The rate of recurrent instability decreased as time from the initial dislocation increased. Other factors such as a bony Bankart lesion, nerve palsy and occupation were shown to influence rates of recurrent instability. Further evidence is required to investigate the influence of large Hill Sachs lesions, hyperlaxity and physiotherapy treatment on recurrent shoulder instability and the combined effect of these variables.
Thus, a range of variables may predict recurrent instability following a first-time traumatic anterior shoulder dislocation. Further research is required to establish a valid and reliable predictive tool weighted according to the strength of evidence of each variable. This tool can then be used by healthcare professionals to predict customised risk rates for groups of people depending on their profile.
It would be premature to conclude that those people who are at increased risk of recurrent instability are necessarily good candidates for surgical intervention, given the presence of confounders such as hypermobility in this group. The next step is to develop a predictive algorithm as outlined above. If the algorithm proves useful, it may then be time for an RCT of surgery and conservative management in those who are deemed at high risk of recurrence.

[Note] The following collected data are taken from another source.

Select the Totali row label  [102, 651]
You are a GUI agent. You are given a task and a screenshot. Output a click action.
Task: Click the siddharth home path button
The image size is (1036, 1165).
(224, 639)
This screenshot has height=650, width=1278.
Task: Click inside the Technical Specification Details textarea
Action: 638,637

In complex clinical scenarios, such as after first-time shoulder dislocation, shared decision-making with appropriate patient decision aids must be part of patient management.48
What are the new findings?
Men are 3.2 times more likely to suffer from recurrent instability following a first-time traumatic anterior shoulder dislocation than women (47.3% and 25.5%, respectively).
People 40 years and under are 13.5 times more likely to suffer recurrent instability following a first-time traumatic anterior shoulder dislocation than those over the age of 40 years.
People with a greater tuberosity fracture are over seven times less likely to suffer from recurrent instability compared with people without a fracture.
People with hyperlaxity are 2.7 times more likely to suffer from recurrent instability following a first-time traumatic anterior shoulder dislocation compared with people without hyperlaxity.
How might it impact on clinical practice in the near future?
This paper supports previously known risk factors of age, tuberosity fractures, hyperlaxity and emphasises the impact of sex within the younger age categories.
This paper provides data that can be used to inform patients with a first-time anterior shoulder dislocation regarding expectations from conservative management.
Further research is required to develop a valid and reliable tool to predict recurrent shoulder instability after a first-time traumatic anterior shoulder dislocation.
More effective conservative management strategies need to be developed for men who are 40 years and under, without a greater tuberosity fracture and are within 2 years of the initial dislocation.